I have questions about the following tutorial:
https://pytorch.org/tutorials/beginner/data_loading_tutorial.html
I have a similar dataset (images + landmarks) and the dataset is labeled.
- I didn’t quite understand from the tutorial when the labels are incorporated into the dataloader.
- When the tutorial does image rescaling, do the landmark coordinates change accordingly?

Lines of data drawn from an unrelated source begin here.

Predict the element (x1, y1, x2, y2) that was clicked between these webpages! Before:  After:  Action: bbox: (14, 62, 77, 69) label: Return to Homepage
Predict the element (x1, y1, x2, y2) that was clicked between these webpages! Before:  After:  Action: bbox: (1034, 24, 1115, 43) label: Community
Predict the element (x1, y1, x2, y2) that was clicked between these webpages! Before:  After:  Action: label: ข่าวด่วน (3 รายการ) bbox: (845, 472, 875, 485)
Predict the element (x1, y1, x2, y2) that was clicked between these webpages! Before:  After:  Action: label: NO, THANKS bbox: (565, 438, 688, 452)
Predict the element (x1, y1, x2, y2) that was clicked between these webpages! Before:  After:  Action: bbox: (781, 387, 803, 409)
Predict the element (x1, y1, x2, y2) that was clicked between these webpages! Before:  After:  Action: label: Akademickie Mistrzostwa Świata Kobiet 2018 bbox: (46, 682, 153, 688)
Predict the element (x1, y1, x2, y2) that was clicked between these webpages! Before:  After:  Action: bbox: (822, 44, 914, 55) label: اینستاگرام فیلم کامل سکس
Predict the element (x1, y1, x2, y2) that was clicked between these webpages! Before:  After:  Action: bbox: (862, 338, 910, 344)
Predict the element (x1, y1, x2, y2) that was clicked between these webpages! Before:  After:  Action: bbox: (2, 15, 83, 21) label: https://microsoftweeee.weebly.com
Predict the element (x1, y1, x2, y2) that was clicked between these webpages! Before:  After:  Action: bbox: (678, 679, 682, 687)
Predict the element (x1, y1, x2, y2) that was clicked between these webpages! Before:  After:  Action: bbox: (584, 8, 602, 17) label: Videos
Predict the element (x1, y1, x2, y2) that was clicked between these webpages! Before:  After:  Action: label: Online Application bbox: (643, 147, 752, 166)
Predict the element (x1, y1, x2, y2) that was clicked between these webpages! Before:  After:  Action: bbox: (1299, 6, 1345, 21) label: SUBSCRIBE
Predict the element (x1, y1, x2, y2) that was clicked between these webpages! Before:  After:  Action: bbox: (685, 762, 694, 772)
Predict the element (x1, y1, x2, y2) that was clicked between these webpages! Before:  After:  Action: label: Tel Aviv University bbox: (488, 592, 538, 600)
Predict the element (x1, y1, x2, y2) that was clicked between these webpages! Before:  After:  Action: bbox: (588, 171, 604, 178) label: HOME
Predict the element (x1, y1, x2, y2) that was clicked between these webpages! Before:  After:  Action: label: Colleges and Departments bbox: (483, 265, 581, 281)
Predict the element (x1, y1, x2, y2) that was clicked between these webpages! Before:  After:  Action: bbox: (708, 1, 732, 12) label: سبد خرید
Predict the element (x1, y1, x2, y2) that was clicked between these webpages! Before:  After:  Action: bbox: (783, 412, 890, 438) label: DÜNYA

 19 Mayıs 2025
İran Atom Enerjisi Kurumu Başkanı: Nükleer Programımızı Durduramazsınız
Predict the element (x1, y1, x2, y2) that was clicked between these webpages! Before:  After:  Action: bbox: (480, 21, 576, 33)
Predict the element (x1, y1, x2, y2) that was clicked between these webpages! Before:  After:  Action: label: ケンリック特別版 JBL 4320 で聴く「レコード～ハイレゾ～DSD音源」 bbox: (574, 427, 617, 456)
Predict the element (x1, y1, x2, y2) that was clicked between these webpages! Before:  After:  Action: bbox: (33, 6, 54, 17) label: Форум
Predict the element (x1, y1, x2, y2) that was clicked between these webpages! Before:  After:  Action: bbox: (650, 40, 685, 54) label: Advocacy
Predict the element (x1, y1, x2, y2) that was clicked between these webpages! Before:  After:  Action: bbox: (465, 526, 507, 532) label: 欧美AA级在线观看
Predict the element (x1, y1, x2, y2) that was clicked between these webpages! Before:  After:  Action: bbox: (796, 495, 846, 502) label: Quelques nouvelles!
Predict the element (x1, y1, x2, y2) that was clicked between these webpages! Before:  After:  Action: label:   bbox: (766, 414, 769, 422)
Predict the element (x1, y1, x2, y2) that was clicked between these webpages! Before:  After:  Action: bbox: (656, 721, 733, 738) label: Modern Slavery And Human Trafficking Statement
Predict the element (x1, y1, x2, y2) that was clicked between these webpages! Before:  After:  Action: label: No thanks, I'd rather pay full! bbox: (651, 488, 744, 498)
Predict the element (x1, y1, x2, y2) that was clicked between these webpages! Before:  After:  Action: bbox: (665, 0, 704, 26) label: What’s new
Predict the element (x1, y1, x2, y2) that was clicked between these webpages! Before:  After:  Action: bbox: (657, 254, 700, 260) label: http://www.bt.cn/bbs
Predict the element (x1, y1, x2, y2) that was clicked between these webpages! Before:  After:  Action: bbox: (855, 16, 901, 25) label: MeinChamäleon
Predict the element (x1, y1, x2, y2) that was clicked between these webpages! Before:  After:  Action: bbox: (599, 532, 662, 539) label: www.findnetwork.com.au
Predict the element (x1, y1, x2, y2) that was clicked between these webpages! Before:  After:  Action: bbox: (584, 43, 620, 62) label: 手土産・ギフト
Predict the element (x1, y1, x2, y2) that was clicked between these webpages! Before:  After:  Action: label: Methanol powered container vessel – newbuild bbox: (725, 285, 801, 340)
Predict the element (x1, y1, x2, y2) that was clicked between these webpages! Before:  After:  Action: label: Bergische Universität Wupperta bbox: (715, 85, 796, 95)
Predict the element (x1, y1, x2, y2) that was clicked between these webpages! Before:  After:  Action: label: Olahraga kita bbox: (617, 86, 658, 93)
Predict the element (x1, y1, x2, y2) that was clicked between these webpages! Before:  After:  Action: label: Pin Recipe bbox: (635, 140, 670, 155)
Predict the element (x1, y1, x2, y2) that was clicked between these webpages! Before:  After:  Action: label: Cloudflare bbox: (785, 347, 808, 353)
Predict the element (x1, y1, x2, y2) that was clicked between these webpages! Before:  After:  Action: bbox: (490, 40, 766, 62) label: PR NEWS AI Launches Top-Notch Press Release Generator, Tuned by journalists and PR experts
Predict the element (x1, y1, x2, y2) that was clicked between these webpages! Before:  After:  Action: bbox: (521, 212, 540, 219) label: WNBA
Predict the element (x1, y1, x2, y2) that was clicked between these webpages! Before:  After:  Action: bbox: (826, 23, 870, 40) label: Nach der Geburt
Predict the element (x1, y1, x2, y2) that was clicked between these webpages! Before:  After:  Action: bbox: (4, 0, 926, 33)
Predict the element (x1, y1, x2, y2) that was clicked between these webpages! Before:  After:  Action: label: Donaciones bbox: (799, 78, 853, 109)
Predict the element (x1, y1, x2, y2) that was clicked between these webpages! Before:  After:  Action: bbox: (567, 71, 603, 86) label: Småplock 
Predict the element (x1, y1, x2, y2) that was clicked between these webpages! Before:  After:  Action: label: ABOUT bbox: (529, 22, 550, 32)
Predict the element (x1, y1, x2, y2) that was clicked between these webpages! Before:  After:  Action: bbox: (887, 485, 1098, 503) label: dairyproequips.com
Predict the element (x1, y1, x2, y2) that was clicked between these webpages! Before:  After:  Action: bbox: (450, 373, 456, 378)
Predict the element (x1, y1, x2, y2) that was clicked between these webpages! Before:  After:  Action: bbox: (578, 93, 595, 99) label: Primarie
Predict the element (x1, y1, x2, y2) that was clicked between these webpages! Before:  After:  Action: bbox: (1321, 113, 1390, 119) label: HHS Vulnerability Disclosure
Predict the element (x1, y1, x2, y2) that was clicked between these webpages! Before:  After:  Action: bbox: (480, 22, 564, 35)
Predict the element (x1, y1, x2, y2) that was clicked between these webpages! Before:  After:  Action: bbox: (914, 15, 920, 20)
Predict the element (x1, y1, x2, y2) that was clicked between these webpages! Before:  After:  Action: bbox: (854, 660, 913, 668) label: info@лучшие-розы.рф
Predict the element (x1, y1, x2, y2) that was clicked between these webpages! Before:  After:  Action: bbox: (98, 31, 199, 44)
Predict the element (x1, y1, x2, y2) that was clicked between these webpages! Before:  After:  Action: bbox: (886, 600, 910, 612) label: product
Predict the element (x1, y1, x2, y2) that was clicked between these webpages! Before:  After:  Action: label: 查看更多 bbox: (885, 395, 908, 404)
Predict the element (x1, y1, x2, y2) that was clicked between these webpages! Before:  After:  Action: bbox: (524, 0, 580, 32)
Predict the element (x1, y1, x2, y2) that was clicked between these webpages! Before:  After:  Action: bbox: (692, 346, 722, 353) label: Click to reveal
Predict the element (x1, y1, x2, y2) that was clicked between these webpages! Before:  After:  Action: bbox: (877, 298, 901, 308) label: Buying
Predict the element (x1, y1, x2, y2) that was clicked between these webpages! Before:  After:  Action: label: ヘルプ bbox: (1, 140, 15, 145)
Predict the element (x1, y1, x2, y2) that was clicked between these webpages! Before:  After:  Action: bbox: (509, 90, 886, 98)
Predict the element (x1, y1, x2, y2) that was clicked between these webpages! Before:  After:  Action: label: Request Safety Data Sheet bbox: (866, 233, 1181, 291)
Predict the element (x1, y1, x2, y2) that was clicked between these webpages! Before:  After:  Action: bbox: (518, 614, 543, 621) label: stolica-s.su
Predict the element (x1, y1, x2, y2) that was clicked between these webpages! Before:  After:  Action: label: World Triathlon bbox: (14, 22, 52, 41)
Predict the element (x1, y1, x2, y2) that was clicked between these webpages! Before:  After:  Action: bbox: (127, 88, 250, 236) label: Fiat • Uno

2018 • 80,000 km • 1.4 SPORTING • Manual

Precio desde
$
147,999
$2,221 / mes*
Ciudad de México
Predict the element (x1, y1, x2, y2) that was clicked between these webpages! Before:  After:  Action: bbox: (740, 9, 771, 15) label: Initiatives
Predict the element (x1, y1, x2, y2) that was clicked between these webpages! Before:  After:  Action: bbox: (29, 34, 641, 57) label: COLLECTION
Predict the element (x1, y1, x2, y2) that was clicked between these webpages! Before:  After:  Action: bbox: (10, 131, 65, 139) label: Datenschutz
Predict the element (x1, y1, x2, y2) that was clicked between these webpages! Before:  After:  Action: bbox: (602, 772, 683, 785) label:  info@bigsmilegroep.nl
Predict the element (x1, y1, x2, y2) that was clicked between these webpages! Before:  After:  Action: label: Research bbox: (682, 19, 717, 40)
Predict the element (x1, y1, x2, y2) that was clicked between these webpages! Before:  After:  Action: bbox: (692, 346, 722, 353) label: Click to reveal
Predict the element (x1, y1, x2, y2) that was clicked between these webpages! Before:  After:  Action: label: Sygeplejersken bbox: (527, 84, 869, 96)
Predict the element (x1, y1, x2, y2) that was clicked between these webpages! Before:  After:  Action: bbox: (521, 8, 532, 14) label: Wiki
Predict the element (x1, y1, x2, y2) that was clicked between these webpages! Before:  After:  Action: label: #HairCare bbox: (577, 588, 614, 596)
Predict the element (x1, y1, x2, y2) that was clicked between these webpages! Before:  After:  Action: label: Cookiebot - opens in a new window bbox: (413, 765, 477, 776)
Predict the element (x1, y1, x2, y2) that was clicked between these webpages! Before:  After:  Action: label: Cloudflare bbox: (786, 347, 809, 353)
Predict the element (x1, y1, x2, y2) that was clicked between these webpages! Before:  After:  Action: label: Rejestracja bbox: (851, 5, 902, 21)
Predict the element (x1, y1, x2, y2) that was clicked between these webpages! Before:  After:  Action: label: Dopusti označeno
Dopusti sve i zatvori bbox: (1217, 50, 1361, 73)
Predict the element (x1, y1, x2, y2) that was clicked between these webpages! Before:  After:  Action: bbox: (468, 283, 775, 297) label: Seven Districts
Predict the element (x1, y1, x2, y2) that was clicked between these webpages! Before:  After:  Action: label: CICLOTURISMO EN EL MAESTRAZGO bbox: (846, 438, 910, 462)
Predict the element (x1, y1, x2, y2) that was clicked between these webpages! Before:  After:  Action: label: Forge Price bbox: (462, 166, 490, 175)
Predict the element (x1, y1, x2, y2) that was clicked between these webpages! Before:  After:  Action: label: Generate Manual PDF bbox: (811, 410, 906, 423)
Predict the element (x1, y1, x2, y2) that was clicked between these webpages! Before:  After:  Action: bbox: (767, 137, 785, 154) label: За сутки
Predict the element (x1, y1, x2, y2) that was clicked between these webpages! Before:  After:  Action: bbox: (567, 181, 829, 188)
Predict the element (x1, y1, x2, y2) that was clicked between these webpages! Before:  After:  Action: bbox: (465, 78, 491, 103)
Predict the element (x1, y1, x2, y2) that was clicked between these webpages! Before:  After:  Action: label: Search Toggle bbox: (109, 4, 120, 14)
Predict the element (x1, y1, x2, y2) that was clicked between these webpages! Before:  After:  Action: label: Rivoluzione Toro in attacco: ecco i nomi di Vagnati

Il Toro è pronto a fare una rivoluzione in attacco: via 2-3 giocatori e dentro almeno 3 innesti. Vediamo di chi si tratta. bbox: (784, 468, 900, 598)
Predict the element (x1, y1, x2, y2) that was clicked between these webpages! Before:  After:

- In terms of image augmentation options, the tutorial only demonstrates Rescale, RandomCrop and ToTensor. In case more augmentations are needed, should I write them as a separate class (like Rescale in the tutorial) or maybe it’s possible to use the built-in transforms options? (for example, transforms.RandomHorizontalFlip() or transforms.Normalize())
Hi Anna,
- The
Dataset
(FaceLandmarksDataset
) is the one that returns both the image and the coordinates in its __getitem__
method. This is typical, the dataloaders handle things like in what order to go through the dataset, using what minibatch size, and so on, but the core data is returned by the dataset rather than the dataloader.
- In the tutorial, the transforms they use take in a dictionary that contains both the image and the landmarks, and indeed make the appropriate transformation to both of those. You can see that in the definition of the
Rescale
and RandomCrop
transforms:
img = transform.resize(image, (new_h, new_w))
# h and w are swapped for landmarks because for images,
# x and y axes are axis 1 and 0 respectively
landmarks = landmarks * [new_w / w, new_h / h] # <-- here
So the landmark changes are not something that PyTorch does for you automatically, you have to take care of that yourself explicitly by writing your own custom logic.
- Since you need to also transform the landmarks, unfortunately you will not be able to just use most built-in functions out of the box, and you’ll have to write your own, like they do in the tutorial. If you had been working on a different project that didn’t have localized data such as bounding boxes or landmarks, such as image classification, then you absolutely could use the builtins.
To be clear, you can use builtins that don’t affect the geometry of the image, such as ColorJitter.
Hope this helps!
Andrei, thank you so much for the detailed answer.
This is my first experience with PyTorch, hence tons of questions!
Just to clarify:
- If I understood your answer correctly, I need to incorporate labels in the dataset itself, not in the dataloader, right?
- Got it
- Could you, please, give some examples of possible augmentations, in addition to ColorJitter, for which built-ins can be used?
Thanks for your help!
Thank you so much, you’ve helped me a lot!